Available data:
+++++

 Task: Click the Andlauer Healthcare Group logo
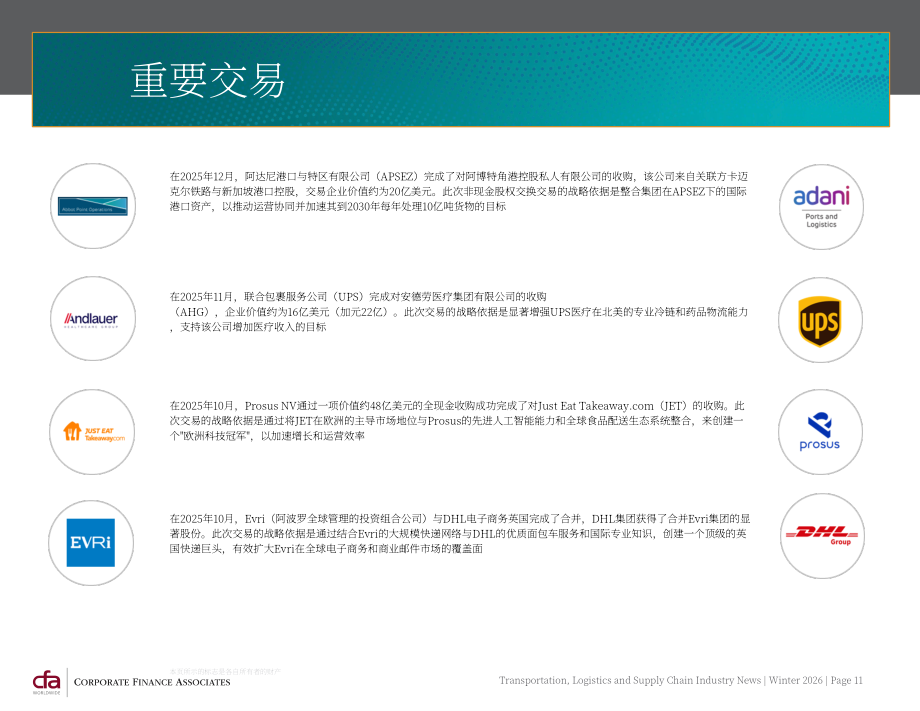point(92,319)
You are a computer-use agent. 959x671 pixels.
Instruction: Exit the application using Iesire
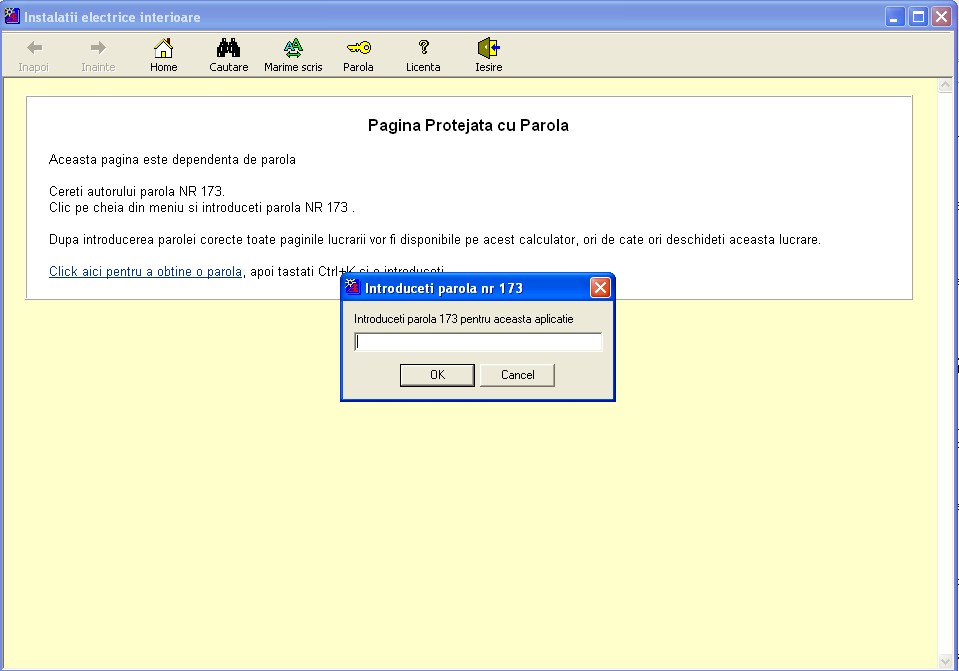(488, 48)
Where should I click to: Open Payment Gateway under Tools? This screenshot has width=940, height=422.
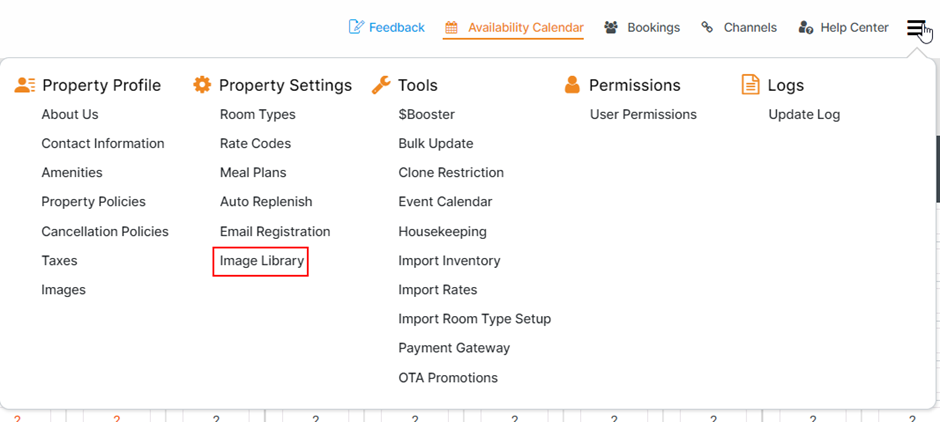coord(454,348)
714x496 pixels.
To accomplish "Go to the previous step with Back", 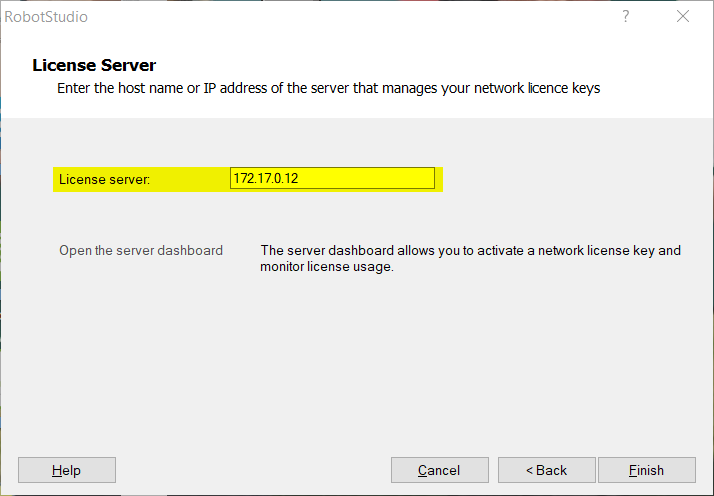I will pyautogui.click(x=546, y=470).
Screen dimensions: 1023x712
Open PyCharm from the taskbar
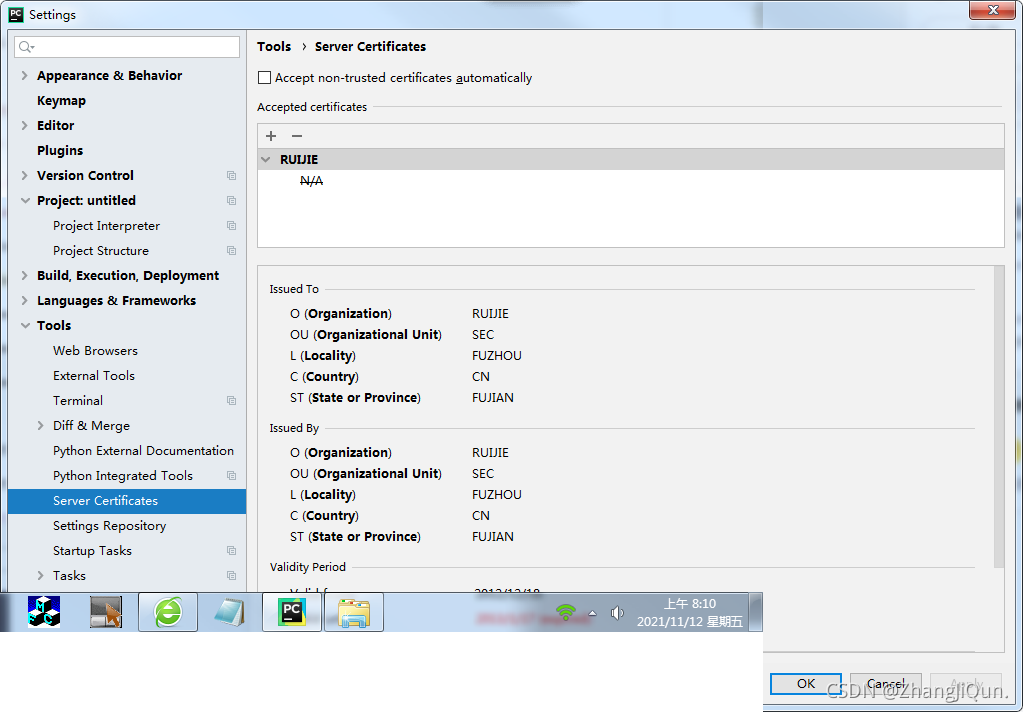pyautogui.click(x=291, y=611)
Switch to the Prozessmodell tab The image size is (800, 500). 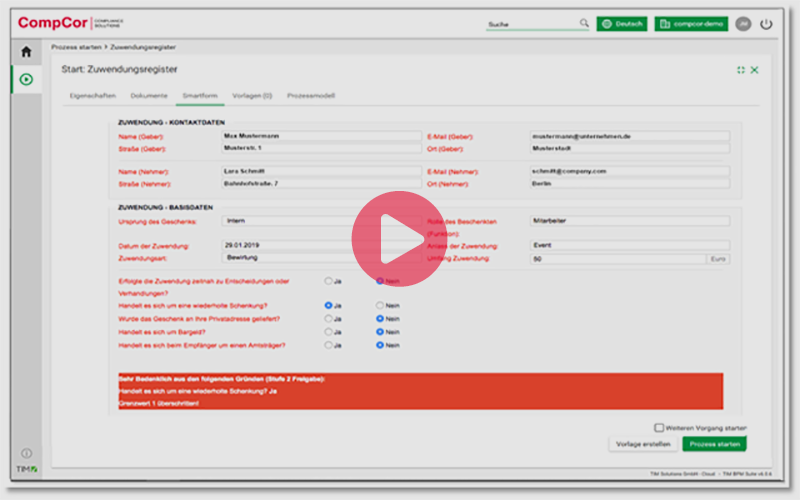click(x=310, y=96)
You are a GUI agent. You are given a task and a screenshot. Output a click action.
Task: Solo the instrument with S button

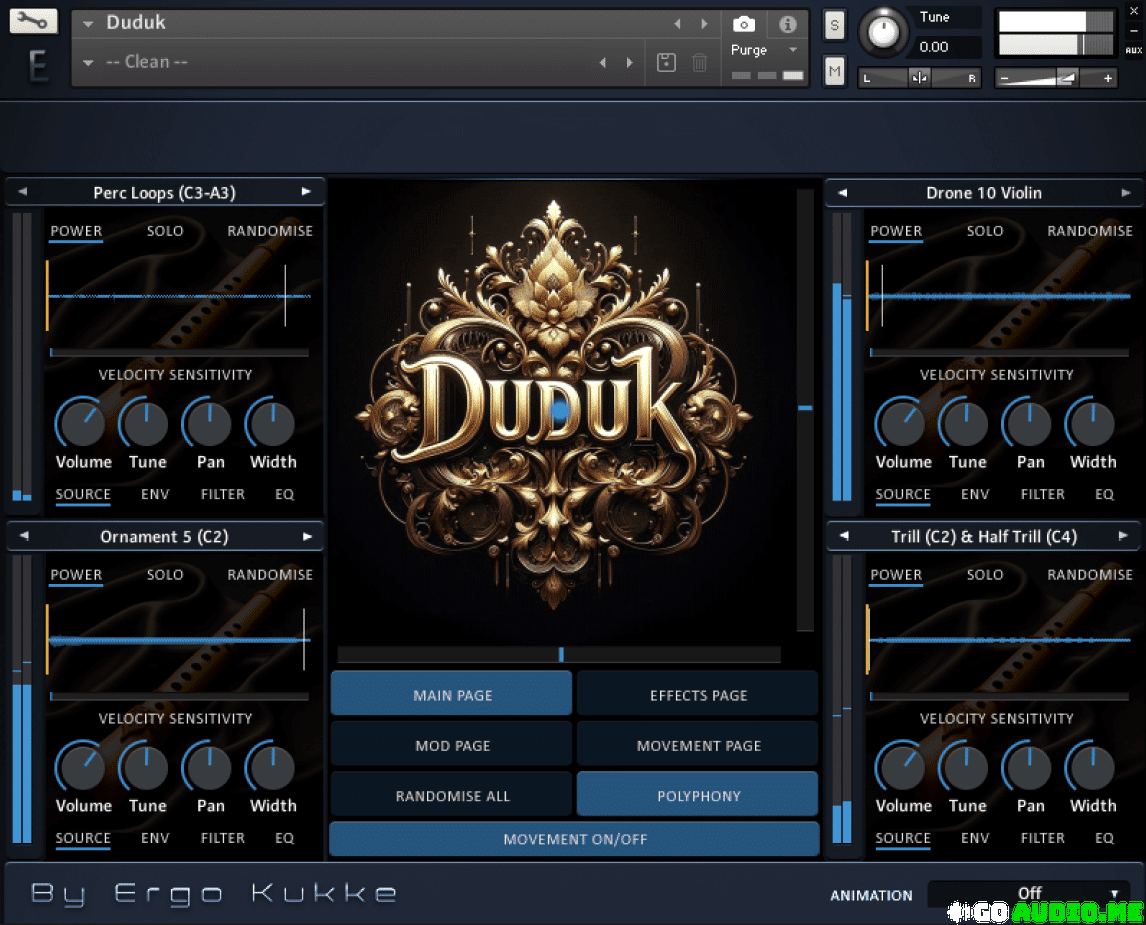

+++++

What to work on:
Go through the records above and, whenever a line includes the word "agent", copy it.

Exercise answer:
You are a computer-use agent. 959x671 pixels.
You are a GUI agent. You are given a task and a screenshot. Output a click action.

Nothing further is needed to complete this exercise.